The lights are on. The hall is buzzing like a beehive. I spy the baseball cap, which is sneaking out with its evil bag. My so-called team has hidden itself in the corners. I’m alone.
‘You dirty bastard. Is that why we’re paying you three hundred dollars an hour? Is that all you’ve managed to create after all these weeks? You parasites!’
‘Hugh, Hugh, calm down …’ Ben and Miller, two of the directors, are pulling him back. ‘And you, young man, try to come up with some plausible explanation.’
‘Obviously sabotage …’
‘Obviously! And who has an interest in sabotaging the presentation that way?’
Who indeed? I turn around to face the agitated crowd.
‘Gentlemen, you are about to throw some fifteen hundred people out on the street. At least two hundred of them have access to the company intranet, and they certainly have an excess of motivation … You know, gentlemen, I think we got lucky here –’
‘What?’
‘Really,’ I begin with even more assurance, ‘this is nothing. An unpleasant but essentially harmless incident. Just imagine if someone had stormed in with a machine gun or a bag full of explosives? Where would we be now?’

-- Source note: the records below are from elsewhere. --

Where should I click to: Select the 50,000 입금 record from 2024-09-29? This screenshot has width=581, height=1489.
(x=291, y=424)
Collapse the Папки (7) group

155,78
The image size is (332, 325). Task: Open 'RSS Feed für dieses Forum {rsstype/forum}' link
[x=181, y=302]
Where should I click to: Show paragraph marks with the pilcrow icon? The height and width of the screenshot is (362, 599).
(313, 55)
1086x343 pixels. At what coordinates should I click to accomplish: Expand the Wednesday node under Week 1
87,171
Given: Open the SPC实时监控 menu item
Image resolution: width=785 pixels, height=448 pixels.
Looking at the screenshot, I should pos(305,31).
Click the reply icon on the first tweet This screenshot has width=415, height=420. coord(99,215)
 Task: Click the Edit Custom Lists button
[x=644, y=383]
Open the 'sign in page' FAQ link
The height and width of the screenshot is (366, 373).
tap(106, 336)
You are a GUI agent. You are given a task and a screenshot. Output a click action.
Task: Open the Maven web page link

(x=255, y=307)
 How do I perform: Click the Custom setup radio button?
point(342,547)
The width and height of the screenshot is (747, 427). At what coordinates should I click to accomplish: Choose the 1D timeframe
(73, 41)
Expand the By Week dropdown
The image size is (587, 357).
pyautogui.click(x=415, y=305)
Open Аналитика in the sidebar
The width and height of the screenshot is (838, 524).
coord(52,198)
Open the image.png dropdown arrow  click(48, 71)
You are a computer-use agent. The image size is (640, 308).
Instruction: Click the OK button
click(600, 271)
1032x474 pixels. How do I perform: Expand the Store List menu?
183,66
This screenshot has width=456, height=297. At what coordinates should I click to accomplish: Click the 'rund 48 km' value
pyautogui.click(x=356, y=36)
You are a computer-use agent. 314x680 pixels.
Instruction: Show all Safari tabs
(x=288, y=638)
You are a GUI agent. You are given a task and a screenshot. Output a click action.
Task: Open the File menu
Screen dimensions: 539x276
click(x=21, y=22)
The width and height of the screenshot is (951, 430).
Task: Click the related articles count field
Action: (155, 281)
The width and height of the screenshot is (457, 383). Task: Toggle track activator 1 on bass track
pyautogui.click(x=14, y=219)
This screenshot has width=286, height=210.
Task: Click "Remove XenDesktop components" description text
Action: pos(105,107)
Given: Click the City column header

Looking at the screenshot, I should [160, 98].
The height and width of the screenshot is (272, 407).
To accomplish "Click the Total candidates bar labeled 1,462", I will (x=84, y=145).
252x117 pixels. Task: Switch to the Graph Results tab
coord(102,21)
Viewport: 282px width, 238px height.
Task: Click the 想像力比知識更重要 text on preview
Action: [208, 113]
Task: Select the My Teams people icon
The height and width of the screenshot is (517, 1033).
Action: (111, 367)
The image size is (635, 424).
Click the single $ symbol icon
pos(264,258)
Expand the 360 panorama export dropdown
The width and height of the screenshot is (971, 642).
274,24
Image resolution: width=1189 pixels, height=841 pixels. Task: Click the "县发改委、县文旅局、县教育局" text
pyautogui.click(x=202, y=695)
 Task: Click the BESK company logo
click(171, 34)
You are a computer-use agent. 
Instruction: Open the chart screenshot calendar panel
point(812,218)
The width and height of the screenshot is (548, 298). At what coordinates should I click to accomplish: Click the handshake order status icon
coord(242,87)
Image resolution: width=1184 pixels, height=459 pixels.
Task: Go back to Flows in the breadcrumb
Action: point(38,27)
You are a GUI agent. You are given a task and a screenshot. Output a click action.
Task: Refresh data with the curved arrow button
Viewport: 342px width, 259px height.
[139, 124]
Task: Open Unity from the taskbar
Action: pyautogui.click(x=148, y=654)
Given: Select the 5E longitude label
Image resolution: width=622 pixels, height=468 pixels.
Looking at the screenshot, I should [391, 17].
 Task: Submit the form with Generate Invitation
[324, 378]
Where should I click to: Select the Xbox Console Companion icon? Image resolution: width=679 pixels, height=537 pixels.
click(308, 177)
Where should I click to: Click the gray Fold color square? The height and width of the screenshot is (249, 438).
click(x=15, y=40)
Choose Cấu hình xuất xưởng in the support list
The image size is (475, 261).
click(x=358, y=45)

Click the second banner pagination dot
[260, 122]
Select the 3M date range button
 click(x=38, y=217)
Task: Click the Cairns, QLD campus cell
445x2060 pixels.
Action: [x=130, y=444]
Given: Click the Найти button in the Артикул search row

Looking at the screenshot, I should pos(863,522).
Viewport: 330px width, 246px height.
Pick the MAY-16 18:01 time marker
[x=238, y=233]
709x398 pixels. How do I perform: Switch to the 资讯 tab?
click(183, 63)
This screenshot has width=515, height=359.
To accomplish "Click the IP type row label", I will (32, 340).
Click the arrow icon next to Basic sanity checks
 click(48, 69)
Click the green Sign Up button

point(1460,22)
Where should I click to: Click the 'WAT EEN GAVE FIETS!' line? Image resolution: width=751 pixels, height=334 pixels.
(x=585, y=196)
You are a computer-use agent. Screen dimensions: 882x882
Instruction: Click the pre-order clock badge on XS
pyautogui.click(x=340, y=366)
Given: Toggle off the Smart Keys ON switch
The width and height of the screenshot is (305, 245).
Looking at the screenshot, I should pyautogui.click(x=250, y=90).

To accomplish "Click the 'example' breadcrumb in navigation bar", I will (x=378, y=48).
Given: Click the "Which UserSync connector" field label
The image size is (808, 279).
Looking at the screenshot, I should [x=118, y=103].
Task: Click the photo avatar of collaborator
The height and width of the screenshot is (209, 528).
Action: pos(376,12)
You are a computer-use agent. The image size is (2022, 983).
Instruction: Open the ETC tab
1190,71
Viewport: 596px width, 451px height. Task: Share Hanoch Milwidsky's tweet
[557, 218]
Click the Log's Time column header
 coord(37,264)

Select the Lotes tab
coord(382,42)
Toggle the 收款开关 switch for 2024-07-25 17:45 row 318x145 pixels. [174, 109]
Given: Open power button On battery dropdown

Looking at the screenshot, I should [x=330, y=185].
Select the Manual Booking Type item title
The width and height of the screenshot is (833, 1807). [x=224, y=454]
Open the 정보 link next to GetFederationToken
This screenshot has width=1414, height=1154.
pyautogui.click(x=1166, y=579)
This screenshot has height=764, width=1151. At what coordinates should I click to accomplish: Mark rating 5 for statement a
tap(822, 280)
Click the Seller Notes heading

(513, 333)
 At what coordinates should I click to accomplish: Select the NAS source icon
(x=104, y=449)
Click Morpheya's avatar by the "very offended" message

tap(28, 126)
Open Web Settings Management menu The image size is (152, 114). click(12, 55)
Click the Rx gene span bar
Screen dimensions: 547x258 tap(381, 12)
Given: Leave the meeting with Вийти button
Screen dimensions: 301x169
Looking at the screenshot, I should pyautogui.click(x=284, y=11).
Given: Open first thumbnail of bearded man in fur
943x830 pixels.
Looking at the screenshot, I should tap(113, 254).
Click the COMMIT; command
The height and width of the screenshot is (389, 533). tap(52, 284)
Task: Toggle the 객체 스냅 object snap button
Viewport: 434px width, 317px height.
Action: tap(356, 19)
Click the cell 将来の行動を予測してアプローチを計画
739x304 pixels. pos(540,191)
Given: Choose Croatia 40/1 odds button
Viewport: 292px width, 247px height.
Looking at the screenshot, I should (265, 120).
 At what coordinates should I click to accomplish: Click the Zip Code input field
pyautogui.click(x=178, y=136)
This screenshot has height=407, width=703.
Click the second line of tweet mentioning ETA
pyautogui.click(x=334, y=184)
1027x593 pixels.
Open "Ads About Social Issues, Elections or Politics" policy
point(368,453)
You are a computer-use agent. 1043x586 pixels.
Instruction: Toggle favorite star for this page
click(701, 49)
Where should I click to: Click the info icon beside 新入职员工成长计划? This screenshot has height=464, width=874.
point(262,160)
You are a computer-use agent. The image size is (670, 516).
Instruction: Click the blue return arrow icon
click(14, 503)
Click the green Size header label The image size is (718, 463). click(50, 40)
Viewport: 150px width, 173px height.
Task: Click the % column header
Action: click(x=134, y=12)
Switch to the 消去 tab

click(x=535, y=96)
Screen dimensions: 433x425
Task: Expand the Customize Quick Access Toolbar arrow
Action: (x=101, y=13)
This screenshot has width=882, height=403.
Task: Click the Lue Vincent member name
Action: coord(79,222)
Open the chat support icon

‘Ummm …’ Ben and Miller scratch their heads. ‘We will conduct an internal investigation.’
‘So will I.’
Brabury’s has more than a hundred offices scattered across the USA and abroad, but there are two main rivals among them, the central one in New York and the Chicago branch. Between them there is an ancient feud and a secret fight for supremacy. The people from the Windy City cannot calmly accept our leadership. They are convinced that they generate enough profits to be independent. There are more of us, and we receive bigger salaries, so it seems to them we are eating what they earn. And when some self-assured asshole from New York lands on their heads they try with all the means at their disposal to break his legs. I was warned not to annoy them. I tried. Especially during the first few weeks. I even organized a picnic. You think you’ve created a small, united team. But at the end of the day you’re shafted. I can only guess at who is responsible: Melissa, Vayapee, Dexter? I have no evidence other than their guilty looks. Or maybe they all worked together to paste Hugh Merit’s head on to the body of an unknown transvestite. They made a pretty good job of it. Or maybe it was a hidden-camera gig.
I’ll probably never know.
I finish my presentation in a small meeting-room on the sixteenth floor with reinforced security measures. I use an older graphics version. It comes across as a wooden, unartistic spectacle with an emphasis on the dry statistics. There are no questions. I make Dexter and Vayapee take notes and present written reports on all the problems raised. Speaking through my teeth I order Melissa to prepare a detailed internal audit on the progress of the project through its various phases. I really hope that will poison their week. I want to call them aside before we part, to tell them how ugly, stupid and pathetic they are, how minimal their chances of success are and how, no matter how hard they try, they’ll be thrown out with the rubbish in the end after being drained to the last drop.
After the presentation there is something like a stand-up working lunch, which passes in a glacial atmosphere. Hugh Merit leaves without saying goodbye to any of our team. Logical. Only then the mood crawls up from zero. I even receive some secret pats on my back. The only thing I want, though, is to get back to New York as soon as possible.